- Data listing:

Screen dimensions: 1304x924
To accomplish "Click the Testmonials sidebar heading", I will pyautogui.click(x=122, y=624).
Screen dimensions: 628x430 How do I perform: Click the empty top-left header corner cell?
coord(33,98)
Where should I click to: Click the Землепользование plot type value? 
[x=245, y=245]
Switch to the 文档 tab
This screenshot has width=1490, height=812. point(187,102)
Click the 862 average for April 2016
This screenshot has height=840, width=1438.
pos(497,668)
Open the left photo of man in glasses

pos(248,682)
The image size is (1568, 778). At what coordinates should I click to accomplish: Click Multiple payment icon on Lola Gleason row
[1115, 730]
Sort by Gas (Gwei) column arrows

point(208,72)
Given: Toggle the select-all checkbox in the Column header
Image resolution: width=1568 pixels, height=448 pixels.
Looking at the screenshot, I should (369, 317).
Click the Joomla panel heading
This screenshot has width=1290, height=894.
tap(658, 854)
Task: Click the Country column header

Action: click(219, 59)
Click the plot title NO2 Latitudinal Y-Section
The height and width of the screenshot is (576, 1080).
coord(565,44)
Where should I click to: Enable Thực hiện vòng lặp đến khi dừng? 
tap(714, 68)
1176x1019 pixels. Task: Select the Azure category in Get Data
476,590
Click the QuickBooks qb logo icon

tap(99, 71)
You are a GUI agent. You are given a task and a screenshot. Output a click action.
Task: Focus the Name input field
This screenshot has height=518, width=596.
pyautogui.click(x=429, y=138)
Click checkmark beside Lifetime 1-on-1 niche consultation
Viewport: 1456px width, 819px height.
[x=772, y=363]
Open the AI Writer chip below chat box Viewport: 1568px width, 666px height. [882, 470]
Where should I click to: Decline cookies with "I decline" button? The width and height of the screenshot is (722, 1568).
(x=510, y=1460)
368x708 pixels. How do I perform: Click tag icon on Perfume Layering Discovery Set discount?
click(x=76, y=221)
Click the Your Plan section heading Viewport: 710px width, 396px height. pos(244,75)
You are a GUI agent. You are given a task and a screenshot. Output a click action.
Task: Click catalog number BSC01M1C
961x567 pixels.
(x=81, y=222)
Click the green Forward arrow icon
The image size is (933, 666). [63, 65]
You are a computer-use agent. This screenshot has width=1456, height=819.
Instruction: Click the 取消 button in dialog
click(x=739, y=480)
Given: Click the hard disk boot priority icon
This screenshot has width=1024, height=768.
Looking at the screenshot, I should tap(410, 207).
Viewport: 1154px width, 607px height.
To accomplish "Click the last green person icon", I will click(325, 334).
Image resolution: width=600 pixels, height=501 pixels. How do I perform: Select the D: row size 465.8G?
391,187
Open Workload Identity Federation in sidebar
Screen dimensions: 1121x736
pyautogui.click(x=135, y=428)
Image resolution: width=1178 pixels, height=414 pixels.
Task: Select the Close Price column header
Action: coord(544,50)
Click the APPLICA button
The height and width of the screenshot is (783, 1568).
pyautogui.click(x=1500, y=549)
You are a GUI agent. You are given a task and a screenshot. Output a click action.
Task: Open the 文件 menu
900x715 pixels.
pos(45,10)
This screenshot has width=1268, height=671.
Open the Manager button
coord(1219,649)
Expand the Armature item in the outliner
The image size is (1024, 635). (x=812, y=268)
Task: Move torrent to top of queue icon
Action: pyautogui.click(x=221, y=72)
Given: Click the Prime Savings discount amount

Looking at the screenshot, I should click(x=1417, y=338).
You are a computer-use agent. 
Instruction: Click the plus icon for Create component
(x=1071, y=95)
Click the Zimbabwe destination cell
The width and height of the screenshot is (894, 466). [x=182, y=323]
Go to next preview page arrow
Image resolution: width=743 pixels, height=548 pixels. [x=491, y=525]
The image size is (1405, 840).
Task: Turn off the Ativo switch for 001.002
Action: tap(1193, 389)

- Instructions for the task:
Please retype the listing above with no line missing.

- Output for this exercise:
Screen dimensions: 1304x924
To accomplish "Click the Testmonials sidebar heading", I will pyautogui.click(x=122, y=624).
Screen dimensions: 628x430 How do I perform: Click the empty top-left header corner cell?
coord(33,98)
Where should I click to: Click the Землепользование plot type value? 
[x=245, y=245]
Switch to the 文档 tab
This screenshot has width=1490, height=812. point(187,102)
Click the 862 average for April 2016
This screenshot has height=840, width=1438.
pos(497,668)
Open the left photo of man in glasses

pos(248,682)
The image size is (1568, 778). At what coordinates should I click to accomplish: Click Multiple payment icon on Lola Gleason row
[1115, 730]
Sort by Gas (Gwei) column arrows

point(208,72)
Given: Toggle the select-all checkbox in the Column header
Image resolution: width=1568 pixels, height=448 pixels.
Looking at the screenshot, I should (369, 317).
Click the Joomla panel heading
This screenshot has width=1290, height=894.
tap(658, 854)
Task: Click the Country column header

Action: click(219, 59)
Click the plot title NO2 Latitudinal Y-Section
The height and width of the screenshot is (576, 1080).
coord(565,44)
Where should I click to: Enable Thực hiện vòng lặp đến khi dừng? 
tap(714, 68)
1176x1019 pixels. Task: Select the Azure category in Get Data
476,590
Click the QuickBooks qb logo icon

tap(99, 71)
You are a GUI agent. You are given a task and a screenshot. Output a click action.
Task: Focus the Name input field
This screenshot has height=518, width=596.
pyautogui.click(x=429, y=138)
Click checkmark beside Lifetime 1-on-1 niche consultation
Viewport: 1456px width, 819px height.
[x=772, y=363]
Open the AI Writer chip below chat box Viewport: 1568px width, 666px height. [882, 470]
Where should I click to: Decline cookies with "I decline" button? The width and height of the screenshot is (722, 1568).
(x=510, y=1460)
368x708 pixels. How do I perform: Click tag icon on Perfume Layering Discovery Set discount?
click(x=76, y=221)
Click the Your Plan section heading Viewport: 710px width, 396px height. pos(244,75)
You are a GUI agent. You are given a task and a screenshot. Output a click action.
Task: Click catalog number BSC01M1C
961x567 pixels.
(x=81, y=222)
Click the green Forward arrow icon
The image size is (933, 666). [63, 65]
You are a computer-use agent. This screenshot has width=1456, height=819.
Instruction: Click the 取消 button in dialog
click(x=739, y=480)
Given: Click the hard disk boot priority icon
This screenshot has width=1024, height=768.
Looking at the screenshot, I should tap(410, 207).
Viewport: 1154px width, 607px height.
To accomplish "Click the last green person icon", I will click(325, 334).
Image resolution: width=600 pixels, height=501 pixels. How do I perform: Select the D: row size 465.8G?
391,187
Open Workload Identity Federation in sidebar
Screen dimensions: 1121x736
pyautogui.click(x=135, y=428)
Image resolution: width=1178 pixels, height=414 pixels.
Task: Select the Close Price column header
Action: coord(544,50)
Click the APPLICA button
The height and width of the screenshot is (783, 1568).
pyautogui.click(x=1500, y=549)
You are a GUI agent. You are given a task and a screenshot. Output a click action.
Task: Open the 文件 menu
900x715 pixels.
pos(45,10)
This screenshot has width=1268, height=671.
Open the Manager button
coord(1219,649)
Expand the Armature item in the outliner
The image size is (1024, 635). (x=812, y=268)
Task: Move torrent to top of queue icon
Action: pyautogui.click(x=221, y=72)
Given: Click the Prime Savings discount amount

Looking at the screenshot, I should click(x=1417, y=338).
You are a computer-use agent. 
Instruction: Click the plus icon for Create component
(x=1071, y=95)
Click the Zimbabwe destination cell
The width and height of the screenshot is (894, 466). [x=182, y=323]
Go to next preview page arrow
Image resolution: width=743 pixels, height=548 pixels. [x=491, y=525]
The image size is (1405, 840).
Task: Turn off the Ativo switch for 001.002
Action: tap(1193, 389)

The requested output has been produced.